Nevertheless, painting an SARH’s target for any period of time would expose the transmitting radar to SEAD/DEAD attack.
How many of Iran’s ADS’ actually exist, is in production, and nearing IOC or FOC should be enough to keep Iran’s planners and commanders up at night. War is a come as you are affair. No time for vacillating here. Iran exists in a rough neighborhood.
notes that … To this end Vizier noted that … the main threat against static targets is a low altitude saturation attack possibly combining kamikaze drones, low observable cruise missiles stormshadow-scalp-jassm and other cheaper cruise missiles. Even a layered defense network cannot shoot down everything and some missiles will pass and hit strategic targets such as an airbase or other HVT’s. ✔ Concur . Refer specifically to the recent attacks by small drones against ‘soft’ Iranian targets such as munitions factories etc.
Referencing to an
X post by @Pataramesh with regard to 3rd Khordad evolution, where he noted that … This is an evolutionary process yes, featuring multiple targets at different altitude & ranges…. .
My examples: While the ~200km-range S-300 was for some time used as a standard of measurement against other SAM’s were measured, this has since crept up to 300; and beyond, although I have excluded dedicated ABM or ASAT’s from this discussion. Missiles capable of intercepting both of these targets namely aerodynamic (aerial) targets, and some shorter-range BMs are.
Probably the longest-ranged of these
should be the RIM-161 Standard 3 (SM-3) intended to also target cruise missiles ‘deep inland’. S-400 at 150km set a Russian record for the intercept of a Su-27 over Kiev at the onset of the Ukraine war. Next, S-300V(M) – two Ukrainian fighters at 217km; and the recently tested Sayad-3B at 305km for instance. Depending on target profile, ground radar capabilities and deployment, and a number of other determining factors I assume. These examples only represent a cross-section of existing SAM’s of course.
(This also holds true for A-A interceptions. Refer to the April 1973 F-14-AIM-54 shot to 200km. And in March 2021 an F-15C - the longest recorded air-to-air shot yet, firing an AIM-120 AMRAAM – which could only have been a D-3 - at a BQM-167 target, at an ‘unprecedented’ range. Don’t know of any such claims pertaining to other VLRAAM’s such as R-37M though. Nevertheless these were in all likelihood ‘ideal condition’ shots rather than real-world conditions l assume).
But where does it all stop? A Q that I have asked before. There are just x number of VHVT’s targets that would be flying at medium-high altitude some hundreds of km’s from any hostile border. And how safe are such VLR AD batteries themselves. This applies to mobile, deployed, ADS’s such as S-400 and Patriot also, as claimed destroyed or damaged as counter-claimed by Russia and Ukraine respectively.

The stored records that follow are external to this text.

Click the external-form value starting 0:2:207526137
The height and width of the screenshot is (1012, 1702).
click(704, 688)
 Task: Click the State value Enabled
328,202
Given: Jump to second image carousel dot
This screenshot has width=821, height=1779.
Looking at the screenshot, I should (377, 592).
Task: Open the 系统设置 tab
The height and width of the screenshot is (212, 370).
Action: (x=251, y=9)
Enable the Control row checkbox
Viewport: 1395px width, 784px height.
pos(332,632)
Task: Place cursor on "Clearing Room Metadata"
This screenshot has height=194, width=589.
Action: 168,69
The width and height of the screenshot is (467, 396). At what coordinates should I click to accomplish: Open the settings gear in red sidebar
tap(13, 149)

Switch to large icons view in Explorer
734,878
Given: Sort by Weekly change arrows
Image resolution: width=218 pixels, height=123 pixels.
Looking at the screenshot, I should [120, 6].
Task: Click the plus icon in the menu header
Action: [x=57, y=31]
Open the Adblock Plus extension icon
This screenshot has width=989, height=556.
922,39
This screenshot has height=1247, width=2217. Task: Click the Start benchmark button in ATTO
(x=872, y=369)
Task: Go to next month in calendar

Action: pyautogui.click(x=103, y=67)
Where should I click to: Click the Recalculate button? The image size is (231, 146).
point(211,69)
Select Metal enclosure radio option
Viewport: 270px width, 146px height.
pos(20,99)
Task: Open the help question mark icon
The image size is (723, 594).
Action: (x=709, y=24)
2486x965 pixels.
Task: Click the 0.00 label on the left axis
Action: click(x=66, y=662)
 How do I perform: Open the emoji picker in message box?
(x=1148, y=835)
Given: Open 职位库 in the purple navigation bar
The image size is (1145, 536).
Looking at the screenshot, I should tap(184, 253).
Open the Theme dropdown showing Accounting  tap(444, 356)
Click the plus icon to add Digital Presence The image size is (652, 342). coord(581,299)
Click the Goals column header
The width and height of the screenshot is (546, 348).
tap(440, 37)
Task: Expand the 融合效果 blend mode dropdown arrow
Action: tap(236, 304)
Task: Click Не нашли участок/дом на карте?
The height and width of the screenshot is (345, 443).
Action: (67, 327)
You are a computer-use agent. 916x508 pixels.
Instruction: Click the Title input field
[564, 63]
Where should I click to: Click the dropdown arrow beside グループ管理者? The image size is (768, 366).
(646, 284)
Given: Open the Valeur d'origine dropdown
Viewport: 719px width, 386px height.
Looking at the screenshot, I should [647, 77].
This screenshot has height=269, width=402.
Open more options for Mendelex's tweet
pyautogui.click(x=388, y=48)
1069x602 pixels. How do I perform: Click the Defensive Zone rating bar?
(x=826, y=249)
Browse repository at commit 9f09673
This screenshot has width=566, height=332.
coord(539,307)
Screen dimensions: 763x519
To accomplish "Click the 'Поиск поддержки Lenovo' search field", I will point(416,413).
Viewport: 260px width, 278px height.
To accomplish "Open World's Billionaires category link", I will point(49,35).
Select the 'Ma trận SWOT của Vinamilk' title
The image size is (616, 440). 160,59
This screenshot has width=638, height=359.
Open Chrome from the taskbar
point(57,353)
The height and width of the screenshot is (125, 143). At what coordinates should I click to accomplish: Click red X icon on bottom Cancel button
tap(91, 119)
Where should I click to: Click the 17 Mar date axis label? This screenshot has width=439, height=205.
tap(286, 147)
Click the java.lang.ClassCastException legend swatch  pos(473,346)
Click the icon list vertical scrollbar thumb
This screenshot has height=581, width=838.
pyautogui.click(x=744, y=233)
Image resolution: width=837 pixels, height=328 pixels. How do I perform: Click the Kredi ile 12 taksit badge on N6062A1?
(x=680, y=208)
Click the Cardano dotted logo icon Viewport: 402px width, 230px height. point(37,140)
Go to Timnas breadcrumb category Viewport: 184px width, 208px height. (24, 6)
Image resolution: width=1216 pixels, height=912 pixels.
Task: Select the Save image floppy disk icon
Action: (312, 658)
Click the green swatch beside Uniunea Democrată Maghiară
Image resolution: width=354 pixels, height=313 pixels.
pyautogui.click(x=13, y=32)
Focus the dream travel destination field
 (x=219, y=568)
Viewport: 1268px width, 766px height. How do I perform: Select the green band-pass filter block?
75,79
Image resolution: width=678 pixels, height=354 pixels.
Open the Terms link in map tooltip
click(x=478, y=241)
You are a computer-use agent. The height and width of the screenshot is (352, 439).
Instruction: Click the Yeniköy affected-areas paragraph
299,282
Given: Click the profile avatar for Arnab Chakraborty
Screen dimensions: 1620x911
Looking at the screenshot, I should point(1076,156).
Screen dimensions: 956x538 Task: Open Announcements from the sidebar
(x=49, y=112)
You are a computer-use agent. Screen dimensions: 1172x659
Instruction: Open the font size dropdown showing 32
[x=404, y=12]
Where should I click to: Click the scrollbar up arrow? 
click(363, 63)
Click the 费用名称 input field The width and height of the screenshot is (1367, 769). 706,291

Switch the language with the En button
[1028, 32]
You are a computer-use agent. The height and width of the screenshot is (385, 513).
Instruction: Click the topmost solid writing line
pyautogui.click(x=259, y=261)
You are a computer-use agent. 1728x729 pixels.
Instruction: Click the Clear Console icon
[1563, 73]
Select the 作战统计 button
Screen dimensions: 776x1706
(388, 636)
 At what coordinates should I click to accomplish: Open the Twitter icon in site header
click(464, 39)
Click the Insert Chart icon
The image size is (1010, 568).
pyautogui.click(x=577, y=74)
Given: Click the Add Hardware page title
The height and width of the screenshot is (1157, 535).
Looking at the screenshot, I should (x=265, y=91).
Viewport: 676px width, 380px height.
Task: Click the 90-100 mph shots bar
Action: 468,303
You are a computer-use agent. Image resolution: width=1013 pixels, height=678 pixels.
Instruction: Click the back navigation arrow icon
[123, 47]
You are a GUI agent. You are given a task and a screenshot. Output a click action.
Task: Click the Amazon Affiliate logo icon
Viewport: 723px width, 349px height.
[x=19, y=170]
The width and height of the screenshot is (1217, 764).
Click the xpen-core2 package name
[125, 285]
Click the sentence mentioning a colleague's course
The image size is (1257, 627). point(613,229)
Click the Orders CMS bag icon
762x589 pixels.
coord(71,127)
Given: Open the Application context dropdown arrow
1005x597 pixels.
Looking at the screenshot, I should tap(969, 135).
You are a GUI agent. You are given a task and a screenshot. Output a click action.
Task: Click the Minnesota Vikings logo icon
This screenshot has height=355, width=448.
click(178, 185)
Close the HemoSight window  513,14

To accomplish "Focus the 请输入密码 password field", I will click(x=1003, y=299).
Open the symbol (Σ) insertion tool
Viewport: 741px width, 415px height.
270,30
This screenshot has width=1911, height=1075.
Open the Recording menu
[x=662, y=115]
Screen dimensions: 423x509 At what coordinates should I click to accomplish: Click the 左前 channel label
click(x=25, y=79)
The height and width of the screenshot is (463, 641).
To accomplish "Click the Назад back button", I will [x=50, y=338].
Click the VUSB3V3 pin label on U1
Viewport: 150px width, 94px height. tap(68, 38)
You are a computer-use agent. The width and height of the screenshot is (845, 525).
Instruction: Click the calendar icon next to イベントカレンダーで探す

Thus:- Static is death – mobile is life.
I can understand why more reasonably priced Taer ++ systems may be used as an all-round medium++ range ‘fly swotter’ while Sayyad++ would be used as a ‘scalpel’, to cut out long-range cancerous targets - each to its own then.
Attack profiles also change of course. In the heyday of early SAM’s, ingress it was presumably hi-hi-hi, followed later by ‘in the weeds’ lo-lo-hi, and currently by lo-hi-lo stand-off weapons launched from ‘safe distances’ as already noted.
Example: Look at how the IAF changed tack after one of its F-16’s were downed over Lebanon by an (old) S-200/ SA-5, when it came up for a ‘look’. Now they are launching stand-off ordinance from out to sea against static targets rather than entering Lebanese air-space.
Another : The very recent strike against the H.Q. of Russia's Black Sea Fleet at Sevastopol was possible because it is a well-known static target and Ukraine had the right tools for the job. Viz low-RCS Storm Shadow and SCALP stand-off munitions.